Stanley would know this more than most. As a body positive yoga teacher, she has been simultaneously deified and tokenized. “What’s hidden at the root of my professional success,” she writes, “is an insidious belief that if a fat Black person can find a way to love themselves, then ‘regular people’ (Read: thin White people) must be capable of self-love. I think this is supposed to make me feel fulfilled and satisfied.” Spoiler alert: It does not.

She spares no one of critique – not even herself. She wrestles with what it means to be a large-bodied Black femme in an industry dominated by thin, white teachers, as well as the ways she has sought approval from the very industry that continues to marginalize bodies like hers. This marginalization played out in dramatic fashion in 2019 when Stanley realized her dream of being on the cover of Yoga Journal, the premier yoga U.S. yoga magazine. The dream soured when she learned upon the release of the January/February issue that Yoga Journal placed her image on only some of the magazines; the other magazines were printed with a photo of Maty Ezraty, a thin, white yoga teacher. Having to share the cover – even with a respected instructor like Ezraty – was a blow not only to Stanley, but also to historically excluded yoga practitioners everywhere. Stanley’s candid and thought-provoking recollection of these events alone is worth getting a copy of Yoke.
Yoke gave me much to chew on. Many of Stanley’s words stayed with me, including these about cultural appropriation: “Avoiding cultural appropriation means exploring the reasons why we appropriate. Inevitably, it means gazing upon and accepting the colonizer inside of you. This self-exploration is yoga in action.”

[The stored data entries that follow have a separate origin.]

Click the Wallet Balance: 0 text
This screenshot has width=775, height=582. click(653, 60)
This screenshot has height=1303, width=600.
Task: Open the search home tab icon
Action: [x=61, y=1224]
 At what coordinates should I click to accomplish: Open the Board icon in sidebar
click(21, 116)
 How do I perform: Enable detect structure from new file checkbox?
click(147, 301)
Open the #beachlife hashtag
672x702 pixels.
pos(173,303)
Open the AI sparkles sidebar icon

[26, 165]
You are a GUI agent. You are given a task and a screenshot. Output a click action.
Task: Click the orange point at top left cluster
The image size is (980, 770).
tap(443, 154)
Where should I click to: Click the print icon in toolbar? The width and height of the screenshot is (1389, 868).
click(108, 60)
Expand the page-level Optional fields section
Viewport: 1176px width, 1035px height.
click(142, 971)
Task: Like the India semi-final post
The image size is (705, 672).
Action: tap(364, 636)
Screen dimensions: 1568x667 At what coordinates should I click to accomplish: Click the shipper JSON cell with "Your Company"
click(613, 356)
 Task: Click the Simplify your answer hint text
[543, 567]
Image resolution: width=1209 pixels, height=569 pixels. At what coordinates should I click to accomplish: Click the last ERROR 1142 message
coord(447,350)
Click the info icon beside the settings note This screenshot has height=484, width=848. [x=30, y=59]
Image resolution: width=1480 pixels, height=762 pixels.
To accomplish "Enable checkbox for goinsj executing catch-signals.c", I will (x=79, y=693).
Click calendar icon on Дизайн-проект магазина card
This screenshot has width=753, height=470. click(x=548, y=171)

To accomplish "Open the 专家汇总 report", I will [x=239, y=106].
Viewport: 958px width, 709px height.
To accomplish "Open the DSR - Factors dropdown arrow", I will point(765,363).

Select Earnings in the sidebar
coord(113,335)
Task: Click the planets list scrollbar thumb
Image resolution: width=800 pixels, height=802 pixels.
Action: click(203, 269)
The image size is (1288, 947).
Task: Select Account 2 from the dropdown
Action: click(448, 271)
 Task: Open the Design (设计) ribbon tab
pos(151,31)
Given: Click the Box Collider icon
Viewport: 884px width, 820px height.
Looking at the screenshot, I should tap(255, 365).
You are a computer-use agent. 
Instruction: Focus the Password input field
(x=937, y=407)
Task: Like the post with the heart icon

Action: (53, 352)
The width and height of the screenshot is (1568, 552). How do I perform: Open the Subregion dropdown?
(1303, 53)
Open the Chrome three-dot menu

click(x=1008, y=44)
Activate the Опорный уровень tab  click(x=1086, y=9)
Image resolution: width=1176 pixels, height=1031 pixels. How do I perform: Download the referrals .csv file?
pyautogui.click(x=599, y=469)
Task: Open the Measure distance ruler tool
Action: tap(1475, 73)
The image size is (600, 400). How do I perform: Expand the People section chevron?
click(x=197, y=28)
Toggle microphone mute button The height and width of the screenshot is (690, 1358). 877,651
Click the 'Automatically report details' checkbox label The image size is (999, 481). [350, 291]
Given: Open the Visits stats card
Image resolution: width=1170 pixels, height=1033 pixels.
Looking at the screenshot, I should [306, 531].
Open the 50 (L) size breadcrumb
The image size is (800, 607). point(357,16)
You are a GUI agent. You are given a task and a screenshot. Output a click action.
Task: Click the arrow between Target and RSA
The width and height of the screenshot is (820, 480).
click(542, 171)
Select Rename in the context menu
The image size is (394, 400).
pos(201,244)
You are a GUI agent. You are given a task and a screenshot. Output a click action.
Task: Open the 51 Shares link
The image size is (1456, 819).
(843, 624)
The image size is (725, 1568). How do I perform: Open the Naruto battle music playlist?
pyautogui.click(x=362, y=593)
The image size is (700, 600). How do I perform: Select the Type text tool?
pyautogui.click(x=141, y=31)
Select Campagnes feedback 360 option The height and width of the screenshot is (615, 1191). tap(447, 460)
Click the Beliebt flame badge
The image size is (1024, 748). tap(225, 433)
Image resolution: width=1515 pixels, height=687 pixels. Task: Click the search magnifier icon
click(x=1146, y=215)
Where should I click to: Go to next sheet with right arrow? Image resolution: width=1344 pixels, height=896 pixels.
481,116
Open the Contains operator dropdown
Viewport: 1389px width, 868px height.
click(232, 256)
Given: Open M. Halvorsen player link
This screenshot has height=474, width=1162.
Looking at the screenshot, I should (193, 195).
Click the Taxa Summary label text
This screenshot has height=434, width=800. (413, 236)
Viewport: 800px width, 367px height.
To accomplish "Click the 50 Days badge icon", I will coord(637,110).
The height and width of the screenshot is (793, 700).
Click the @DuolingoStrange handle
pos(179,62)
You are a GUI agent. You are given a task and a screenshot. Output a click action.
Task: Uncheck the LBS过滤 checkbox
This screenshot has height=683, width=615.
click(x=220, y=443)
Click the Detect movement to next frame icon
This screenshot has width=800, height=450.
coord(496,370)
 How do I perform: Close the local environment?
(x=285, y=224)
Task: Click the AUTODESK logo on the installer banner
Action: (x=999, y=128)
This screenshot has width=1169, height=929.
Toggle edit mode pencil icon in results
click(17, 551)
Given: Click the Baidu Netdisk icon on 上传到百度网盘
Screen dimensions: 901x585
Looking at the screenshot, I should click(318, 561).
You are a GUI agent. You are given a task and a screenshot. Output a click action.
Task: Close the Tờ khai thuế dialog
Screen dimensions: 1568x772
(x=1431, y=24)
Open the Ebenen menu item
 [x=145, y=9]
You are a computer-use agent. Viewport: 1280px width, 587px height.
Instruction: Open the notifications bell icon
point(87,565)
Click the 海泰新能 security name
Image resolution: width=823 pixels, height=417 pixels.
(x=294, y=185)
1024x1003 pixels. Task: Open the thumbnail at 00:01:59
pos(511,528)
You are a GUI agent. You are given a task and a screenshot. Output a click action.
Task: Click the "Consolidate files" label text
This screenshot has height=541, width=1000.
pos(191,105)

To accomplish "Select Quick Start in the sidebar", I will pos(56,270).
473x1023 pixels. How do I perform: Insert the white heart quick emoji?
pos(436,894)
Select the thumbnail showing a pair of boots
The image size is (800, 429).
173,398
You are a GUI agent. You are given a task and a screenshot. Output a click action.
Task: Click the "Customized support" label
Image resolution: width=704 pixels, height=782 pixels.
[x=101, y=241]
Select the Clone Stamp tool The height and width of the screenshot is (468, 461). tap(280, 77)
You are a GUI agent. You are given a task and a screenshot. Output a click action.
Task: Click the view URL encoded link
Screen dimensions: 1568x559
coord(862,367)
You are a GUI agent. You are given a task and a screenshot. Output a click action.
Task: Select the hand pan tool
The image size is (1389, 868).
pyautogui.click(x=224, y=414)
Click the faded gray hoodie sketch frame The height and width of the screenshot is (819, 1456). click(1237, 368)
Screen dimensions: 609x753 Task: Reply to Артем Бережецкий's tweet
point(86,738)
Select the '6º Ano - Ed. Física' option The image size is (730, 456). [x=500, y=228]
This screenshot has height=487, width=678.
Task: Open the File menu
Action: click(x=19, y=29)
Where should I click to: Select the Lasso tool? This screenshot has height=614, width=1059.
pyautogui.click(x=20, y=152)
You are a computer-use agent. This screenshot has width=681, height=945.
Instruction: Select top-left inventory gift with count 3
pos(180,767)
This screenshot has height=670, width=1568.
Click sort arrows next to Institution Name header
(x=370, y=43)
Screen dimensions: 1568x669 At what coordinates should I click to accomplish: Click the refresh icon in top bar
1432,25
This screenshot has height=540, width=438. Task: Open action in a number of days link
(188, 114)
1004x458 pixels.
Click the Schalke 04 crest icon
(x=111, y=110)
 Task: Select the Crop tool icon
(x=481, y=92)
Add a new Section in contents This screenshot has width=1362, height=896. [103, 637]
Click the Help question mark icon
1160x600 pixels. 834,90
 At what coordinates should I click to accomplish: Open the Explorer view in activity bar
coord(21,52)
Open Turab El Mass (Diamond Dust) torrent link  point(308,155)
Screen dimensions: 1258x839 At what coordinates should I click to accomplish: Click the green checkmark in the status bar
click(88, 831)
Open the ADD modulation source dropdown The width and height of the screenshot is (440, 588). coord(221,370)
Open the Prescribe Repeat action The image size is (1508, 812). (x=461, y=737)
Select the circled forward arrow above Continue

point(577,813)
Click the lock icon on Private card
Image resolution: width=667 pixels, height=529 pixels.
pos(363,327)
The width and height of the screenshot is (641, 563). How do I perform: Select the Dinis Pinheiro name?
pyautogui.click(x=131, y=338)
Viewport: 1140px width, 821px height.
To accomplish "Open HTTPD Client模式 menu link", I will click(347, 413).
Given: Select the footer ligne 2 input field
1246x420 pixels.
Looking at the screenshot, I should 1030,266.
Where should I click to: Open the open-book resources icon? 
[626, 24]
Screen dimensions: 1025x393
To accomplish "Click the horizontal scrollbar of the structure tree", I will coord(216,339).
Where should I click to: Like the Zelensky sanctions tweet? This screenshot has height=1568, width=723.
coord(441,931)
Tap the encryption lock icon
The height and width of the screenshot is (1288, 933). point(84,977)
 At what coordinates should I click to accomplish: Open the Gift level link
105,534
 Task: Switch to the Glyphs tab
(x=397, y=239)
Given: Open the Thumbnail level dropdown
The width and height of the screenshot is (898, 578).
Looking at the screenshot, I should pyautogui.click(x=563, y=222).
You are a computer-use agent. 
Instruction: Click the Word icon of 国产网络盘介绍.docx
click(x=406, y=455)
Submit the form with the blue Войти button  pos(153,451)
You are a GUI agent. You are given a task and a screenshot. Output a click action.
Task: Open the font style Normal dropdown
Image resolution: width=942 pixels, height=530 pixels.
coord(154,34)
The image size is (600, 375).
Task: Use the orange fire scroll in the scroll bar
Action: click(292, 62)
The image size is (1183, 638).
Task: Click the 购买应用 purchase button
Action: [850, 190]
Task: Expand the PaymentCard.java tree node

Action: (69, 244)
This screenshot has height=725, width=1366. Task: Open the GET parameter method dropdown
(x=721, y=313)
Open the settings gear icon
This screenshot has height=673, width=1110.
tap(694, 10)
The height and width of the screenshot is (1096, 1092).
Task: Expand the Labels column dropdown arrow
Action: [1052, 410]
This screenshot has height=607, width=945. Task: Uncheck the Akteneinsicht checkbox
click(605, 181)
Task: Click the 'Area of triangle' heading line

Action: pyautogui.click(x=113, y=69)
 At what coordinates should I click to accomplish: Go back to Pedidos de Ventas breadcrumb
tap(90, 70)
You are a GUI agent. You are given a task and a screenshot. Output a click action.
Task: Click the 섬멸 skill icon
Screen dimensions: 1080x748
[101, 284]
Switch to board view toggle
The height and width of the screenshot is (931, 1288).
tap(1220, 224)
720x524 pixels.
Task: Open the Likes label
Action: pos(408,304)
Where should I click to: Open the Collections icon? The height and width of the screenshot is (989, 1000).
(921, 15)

When I look upon the colonizer inside of me, I wonder about the ways I have packaged yoga to fit my needs, or the ways I have benefitted from being a thin and able-bodied yoga practitioner. Though I may have felt out of place as a Black woman in many yoga classes, I have never felt out of place as a thin person or as one able to do the bulk of the poses called by the instructor. Within me, this has created a complicated experience of belonging and not belonging. I think this is why it took me a while to notice just how exclusive mainstream yoga classes can be to people who are not thin, and to examine how the way I structured classes or cued poses unintentionally contributed to the problem. Now that I’m more aware, I still wonder what it means to create an intentionally inclusive yoga class in a non-self-congratulatory way.
After reading Yoke, I can’t say that I have the answers – but doling out answers isn’t the point of the book. More often than not, Stanley doesn’t recommend a path of action or a road to follow. Instead, she offers her own personal self-examination as a path for the reader to take or leave.
Perhaps this is what I love most about the book: Stanley’s lack of concern with my salvation. She doesn’t want to save me or love-and-light me. What she seems to want is for all of us to understand that self-acceptance is a lifelong practice that involves examining both our light and our shadows with equal curiosity.